→ Saved data entries:

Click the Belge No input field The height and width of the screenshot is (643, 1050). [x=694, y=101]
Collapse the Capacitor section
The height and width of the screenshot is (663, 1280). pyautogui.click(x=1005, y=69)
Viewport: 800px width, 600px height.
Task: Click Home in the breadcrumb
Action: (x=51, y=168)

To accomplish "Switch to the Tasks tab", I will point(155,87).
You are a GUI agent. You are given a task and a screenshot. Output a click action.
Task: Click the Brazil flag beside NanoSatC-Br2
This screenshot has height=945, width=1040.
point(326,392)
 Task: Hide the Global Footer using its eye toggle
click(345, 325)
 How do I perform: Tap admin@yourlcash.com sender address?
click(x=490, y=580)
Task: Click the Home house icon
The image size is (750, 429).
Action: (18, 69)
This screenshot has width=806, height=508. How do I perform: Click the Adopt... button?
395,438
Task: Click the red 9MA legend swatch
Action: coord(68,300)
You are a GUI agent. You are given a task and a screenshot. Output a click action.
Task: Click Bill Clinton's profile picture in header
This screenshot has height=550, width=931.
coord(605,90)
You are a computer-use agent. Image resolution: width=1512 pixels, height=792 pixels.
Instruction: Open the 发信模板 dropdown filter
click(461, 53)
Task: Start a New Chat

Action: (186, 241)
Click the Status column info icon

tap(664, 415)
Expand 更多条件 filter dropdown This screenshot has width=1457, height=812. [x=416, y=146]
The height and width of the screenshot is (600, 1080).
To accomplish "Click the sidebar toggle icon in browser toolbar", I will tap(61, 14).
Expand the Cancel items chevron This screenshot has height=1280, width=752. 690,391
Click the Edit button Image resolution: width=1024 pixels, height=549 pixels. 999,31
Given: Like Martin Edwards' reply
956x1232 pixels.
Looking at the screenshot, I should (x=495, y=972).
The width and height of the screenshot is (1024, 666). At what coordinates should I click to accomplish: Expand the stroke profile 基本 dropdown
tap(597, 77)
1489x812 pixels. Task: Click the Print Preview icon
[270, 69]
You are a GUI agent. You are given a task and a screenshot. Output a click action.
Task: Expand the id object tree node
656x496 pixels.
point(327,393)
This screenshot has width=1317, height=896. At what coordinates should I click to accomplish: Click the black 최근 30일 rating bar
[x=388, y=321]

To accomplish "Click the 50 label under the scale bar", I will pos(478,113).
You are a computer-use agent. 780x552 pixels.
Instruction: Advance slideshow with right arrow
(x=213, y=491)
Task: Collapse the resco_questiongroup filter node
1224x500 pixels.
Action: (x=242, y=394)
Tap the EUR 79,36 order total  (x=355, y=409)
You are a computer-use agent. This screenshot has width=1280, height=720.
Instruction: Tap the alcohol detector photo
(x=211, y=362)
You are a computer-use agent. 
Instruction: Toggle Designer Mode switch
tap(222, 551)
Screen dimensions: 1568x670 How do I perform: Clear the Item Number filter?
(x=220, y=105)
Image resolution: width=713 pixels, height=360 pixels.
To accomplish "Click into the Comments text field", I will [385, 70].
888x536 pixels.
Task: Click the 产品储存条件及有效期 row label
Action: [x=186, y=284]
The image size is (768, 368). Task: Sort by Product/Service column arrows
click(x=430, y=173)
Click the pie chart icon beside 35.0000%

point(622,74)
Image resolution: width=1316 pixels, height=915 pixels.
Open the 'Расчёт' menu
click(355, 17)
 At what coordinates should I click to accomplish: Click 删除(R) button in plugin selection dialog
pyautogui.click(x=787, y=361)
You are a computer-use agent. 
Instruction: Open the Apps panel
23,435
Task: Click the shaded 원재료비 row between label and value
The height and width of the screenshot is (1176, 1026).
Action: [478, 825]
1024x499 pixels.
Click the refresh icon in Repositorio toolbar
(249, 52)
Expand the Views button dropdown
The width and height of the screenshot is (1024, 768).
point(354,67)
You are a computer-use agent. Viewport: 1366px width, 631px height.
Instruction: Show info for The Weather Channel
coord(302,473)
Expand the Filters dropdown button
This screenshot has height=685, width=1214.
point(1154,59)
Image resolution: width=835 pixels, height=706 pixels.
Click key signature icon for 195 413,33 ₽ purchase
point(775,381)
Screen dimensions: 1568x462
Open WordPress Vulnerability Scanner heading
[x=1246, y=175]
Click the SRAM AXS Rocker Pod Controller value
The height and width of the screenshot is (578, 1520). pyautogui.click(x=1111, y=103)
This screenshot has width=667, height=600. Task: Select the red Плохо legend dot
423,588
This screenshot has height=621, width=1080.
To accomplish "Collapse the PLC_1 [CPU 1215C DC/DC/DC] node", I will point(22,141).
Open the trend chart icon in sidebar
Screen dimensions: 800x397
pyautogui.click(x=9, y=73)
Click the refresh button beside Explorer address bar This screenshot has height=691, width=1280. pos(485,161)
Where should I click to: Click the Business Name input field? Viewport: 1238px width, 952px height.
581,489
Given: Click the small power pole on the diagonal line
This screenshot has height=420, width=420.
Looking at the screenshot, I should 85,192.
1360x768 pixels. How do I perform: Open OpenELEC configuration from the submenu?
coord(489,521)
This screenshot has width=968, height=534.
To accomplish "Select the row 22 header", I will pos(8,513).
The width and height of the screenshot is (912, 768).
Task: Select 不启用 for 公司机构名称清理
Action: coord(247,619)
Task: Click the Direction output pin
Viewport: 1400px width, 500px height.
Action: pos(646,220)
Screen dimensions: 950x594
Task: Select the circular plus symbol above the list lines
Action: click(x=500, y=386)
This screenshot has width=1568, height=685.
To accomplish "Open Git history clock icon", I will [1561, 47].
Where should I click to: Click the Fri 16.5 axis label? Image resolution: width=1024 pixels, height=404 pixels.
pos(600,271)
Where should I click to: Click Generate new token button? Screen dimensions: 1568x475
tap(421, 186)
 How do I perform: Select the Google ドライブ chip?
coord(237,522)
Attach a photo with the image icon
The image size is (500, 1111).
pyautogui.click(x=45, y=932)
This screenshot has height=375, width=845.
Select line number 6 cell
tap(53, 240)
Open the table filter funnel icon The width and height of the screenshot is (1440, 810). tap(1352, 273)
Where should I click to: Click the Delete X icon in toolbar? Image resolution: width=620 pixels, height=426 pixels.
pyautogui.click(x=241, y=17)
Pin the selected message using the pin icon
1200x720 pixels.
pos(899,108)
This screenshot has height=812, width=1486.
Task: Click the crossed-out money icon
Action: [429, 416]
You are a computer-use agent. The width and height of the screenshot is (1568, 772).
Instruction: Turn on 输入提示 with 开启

→ Exercise:
The answer must hold exactly the lines of the entries above, from the first line through the line that contains "The height and width of the screenshot is (600, 1080).", and no others.

→ Task output:
Click the Belge No input field The height and width of the screenshot is (643, 1050). [x=694, y=101]
Collapse the Capacitor section
The height and width of the screenshot is (663, 1280). pyautogui.click(x=1005, y=69)
Viewport: 800px width, 600px height.
Task: Click Home in the breadcrumb
Action: (x=51, y=168)

To accomplish "Switch to the Tasks tab", I will point(155,87).
You are a GUI agent. You are given a task and a screenshot. Output a click action.
Task: Click the Brazil flag beside NanoSatC-Br2
This screenshot has height=945, width=1040.
point(326,392)
 Task: Hide the Global Footer using its eye toggle
click(345, 325)
 How do I perform: Tap admin@yourlcash.com sender address?
click(x=490, y=580)
Task: Click the Home house icon
The image size is (750, 429).
Action: (18, 69)
This screenshot has width=806, height=508. How do I perform: Click the Adopt... button?
395,438
Task: Click the red 9MA legend swatch
Action: coord(68,300)
You are a GUI agent. You are given a task and a screenshot. Output a click action.
Task: Click Bill Clinton's profile picture in header
This screenshot has height=550, width=931.
coord(605,90)
You are a computer-use agent. Image resolution: width=1512 pixels, height=792 pixels.
Instruction: Open the 发信模板 dropdown filter
click(461, 53)
Task: Start a New Chat

Action: (186, 241)
Click the Status column info icon

tap(664, 415)
Expand 更多条件 filter dropdown This screenshot has width=1457, height=812. [x=416, y=146]
The height and width of the screenshot is (600, 1080).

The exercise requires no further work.